Сколько же раз люди проплывали мимо него и задавались вопросом, как давно существует посреди реки этот остров? А затем моргали глазами, куда же он делся на следующий день? Девять ночей спустя мы уже на берегах Миту. Здесь мы снимаем капюшоны с лошадей, которые, безусловно, были бы напуганы, обнаружив, что стоят в гигантском рыбьем брюхе. Еще пара ночей – и рыбина, не исключено, заглотила бы их отдельно или вместе с нами.

Луга и наделы здесь точно такие, какими я их помню на этой земле. Мы едем пыльной тропой, которая выводит нас к более широкой дороге на юг. По ней мы и едем, мимо дремлющих коров и темных хижин, пока не добираемся до другой дороги, которая ее пересекает. Край неба светлеет: над ним скоро забрезжит рассвет.

– Сангомины думают, что этот секрет ведом только им, – улыбается Бунши.

– Не такой уж и секрет знать, что две дороги могут пересекаться, – говорит Лиссисоло. Бунши издает озорной смешок, который меня слегка раздражает.

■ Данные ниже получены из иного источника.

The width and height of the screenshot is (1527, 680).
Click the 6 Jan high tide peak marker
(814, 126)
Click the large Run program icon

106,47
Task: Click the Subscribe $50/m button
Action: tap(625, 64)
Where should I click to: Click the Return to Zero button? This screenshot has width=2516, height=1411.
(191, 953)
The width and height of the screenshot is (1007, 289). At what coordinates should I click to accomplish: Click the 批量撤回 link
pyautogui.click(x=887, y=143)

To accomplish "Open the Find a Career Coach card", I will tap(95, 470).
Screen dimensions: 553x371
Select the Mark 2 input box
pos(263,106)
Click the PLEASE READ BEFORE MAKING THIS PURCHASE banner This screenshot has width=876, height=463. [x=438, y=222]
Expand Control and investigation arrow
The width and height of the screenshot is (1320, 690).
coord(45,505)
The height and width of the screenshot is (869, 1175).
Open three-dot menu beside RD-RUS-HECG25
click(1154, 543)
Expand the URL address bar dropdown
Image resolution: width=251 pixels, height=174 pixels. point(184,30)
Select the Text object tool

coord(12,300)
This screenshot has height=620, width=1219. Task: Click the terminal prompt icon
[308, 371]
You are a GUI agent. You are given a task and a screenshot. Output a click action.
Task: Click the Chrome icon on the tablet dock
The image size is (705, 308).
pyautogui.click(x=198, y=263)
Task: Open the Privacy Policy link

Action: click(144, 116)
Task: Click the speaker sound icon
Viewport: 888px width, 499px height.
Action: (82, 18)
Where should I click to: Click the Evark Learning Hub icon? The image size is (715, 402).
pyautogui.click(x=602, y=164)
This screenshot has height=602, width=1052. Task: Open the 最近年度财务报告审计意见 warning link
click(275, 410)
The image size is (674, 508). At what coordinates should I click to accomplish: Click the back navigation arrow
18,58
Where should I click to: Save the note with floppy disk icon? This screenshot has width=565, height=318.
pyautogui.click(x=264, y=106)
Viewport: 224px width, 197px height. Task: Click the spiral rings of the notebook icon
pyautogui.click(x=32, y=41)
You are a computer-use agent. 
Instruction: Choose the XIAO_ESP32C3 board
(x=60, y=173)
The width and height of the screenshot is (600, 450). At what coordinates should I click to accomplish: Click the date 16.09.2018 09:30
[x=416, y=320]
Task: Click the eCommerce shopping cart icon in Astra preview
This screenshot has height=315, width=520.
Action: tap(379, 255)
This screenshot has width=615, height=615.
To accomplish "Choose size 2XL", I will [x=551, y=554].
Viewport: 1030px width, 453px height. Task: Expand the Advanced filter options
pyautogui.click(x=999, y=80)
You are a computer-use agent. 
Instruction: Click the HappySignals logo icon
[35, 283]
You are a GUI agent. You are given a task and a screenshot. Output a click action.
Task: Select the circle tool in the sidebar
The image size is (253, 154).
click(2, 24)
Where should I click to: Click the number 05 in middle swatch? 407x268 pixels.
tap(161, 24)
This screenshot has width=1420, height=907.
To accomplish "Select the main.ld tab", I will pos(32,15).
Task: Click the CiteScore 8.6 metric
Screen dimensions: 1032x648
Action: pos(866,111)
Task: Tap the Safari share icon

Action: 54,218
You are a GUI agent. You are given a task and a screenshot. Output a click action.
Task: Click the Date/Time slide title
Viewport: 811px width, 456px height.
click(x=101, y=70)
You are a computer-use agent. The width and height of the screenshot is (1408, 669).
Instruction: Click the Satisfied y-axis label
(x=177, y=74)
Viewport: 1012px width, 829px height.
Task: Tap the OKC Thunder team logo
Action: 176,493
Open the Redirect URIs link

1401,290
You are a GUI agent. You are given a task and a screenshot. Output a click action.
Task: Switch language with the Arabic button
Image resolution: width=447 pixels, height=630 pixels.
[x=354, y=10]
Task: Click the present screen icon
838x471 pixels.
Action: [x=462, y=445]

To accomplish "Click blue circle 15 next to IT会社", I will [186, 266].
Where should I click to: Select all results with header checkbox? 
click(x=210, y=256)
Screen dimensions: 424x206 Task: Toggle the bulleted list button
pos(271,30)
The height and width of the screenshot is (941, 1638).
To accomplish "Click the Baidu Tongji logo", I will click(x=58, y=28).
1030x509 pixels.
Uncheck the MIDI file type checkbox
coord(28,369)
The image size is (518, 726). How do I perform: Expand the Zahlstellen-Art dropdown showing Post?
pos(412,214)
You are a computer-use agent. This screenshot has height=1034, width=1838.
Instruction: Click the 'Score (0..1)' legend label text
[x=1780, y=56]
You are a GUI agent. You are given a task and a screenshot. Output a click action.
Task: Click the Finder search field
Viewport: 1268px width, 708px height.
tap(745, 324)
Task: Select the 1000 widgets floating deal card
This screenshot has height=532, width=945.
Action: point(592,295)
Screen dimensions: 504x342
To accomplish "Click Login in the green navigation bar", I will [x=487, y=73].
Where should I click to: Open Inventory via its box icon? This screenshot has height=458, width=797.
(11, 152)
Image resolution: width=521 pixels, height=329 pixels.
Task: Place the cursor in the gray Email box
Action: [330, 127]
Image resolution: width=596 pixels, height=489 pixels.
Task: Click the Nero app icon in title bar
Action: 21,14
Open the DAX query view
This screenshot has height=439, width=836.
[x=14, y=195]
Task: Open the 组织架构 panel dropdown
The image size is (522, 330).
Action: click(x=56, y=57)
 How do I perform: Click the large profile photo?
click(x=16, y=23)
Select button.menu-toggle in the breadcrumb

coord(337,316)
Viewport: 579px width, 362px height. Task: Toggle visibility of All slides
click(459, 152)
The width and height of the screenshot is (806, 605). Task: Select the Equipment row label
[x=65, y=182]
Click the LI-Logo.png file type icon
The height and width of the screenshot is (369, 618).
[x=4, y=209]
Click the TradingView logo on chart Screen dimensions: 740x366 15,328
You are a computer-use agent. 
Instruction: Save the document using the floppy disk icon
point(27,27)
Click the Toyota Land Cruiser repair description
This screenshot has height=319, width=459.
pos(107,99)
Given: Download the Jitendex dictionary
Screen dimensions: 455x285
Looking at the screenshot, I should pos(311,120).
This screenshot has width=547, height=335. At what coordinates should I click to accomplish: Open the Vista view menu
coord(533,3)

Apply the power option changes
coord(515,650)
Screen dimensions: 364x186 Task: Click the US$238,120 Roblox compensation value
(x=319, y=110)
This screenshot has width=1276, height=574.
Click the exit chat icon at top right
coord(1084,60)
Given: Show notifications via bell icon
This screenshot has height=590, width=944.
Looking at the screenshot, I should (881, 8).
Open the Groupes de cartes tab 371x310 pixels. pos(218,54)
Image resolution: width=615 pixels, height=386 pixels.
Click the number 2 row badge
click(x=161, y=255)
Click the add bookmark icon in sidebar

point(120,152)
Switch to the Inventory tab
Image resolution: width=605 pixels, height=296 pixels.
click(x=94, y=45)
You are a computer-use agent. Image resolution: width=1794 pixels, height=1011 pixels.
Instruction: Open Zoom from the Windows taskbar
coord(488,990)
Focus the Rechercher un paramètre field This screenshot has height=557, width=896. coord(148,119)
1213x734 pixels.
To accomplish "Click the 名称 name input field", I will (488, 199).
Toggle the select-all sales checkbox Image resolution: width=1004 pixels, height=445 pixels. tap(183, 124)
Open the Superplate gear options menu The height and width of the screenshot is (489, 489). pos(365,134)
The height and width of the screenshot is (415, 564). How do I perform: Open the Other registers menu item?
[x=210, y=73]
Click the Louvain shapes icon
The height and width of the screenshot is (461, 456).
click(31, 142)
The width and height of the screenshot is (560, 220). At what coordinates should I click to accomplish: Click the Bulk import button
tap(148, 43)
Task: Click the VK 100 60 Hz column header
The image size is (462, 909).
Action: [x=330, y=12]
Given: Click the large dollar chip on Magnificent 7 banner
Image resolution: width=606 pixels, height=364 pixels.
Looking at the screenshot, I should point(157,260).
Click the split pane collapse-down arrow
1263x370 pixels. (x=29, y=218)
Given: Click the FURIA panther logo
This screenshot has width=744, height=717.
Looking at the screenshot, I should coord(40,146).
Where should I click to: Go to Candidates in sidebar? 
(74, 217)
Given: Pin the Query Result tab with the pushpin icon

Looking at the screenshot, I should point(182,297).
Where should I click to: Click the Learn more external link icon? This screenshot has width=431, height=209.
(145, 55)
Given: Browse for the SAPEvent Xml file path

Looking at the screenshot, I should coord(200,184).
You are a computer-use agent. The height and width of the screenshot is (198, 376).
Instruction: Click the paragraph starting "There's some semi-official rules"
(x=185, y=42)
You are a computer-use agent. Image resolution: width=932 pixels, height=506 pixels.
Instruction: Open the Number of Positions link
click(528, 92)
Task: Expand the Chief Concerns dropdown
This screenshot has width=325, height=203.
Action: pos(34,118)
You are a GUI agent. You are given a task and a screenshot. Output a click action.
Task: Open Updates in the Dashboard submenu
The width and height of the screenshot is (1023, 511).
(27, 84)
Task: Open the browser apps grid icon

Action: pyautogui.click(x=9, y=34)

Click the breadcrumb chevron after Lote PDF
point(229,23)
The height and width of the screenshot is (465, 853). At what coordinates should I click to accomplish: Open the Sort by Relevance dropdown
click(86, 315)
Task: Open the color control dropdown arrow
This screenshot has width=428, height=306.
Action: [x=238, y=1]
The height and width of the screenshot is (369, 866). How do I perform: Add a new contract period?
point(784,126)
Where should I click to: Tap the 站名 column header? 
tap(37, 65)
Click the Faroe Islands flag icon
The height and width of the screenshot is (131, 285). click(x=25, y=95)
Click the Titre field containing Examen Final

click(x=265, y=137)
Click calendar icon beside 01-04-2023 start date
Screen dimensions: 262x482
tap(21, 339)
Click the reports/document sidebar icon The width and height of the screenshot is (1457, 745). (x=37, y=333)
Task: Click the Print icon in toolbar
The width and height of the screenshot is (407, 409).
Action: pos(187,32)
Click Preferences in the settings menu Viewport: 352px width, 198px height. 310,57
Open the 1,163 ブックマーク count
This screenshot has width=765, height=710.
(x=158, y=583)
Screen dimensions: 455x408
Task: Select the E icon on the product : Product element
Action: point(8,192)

Прямо у пересечения она складывает руки и что-то шепчет – и тут, о диво, в четырех-пяти локтях над ее головой вдруг загорается всполох, разделяясь и золотистыми искорками рассыпаясь вниз по двум сторонам окружности, пока оба ее конца, сомкнувшись, враз не гаснут.

– Браво, фокус удался, – усмехается Лиссисоло. – И что, мир от этого как-то изменился?

– Не весь, только вот это место посередке, – указывает Бунши на небольшое пространство размером примерно с дверь; пространство, не похожее на наше, где всё еще темнеет сумрак. Сначала через это пространство проходит Бунши. Из любопытства я объезжаю это место по кругу, думая, что всё равно увижу ее силуэт, но вижу там лишь дорогу, чистую до самого горизонта. Лиссисоло проезжает следом. Примеру своих спутниц следую и я, и едва перешагиваю некую черту, пространство само по себе сжимается с тонким секундным «псст». Затем оно опять расступается – и вокруг меня теперь новый, иной воздух. Дорога здесь в пять раз шире, чем в Миту, и из тесаного камня, деревья и трава сочно-зеленые, а не пожухлые от зноя и пыли, как от века бывает вдоль дорог. Новое пространство как будто вымыто, обихожено и простирается настолько, насколько хватает глаз.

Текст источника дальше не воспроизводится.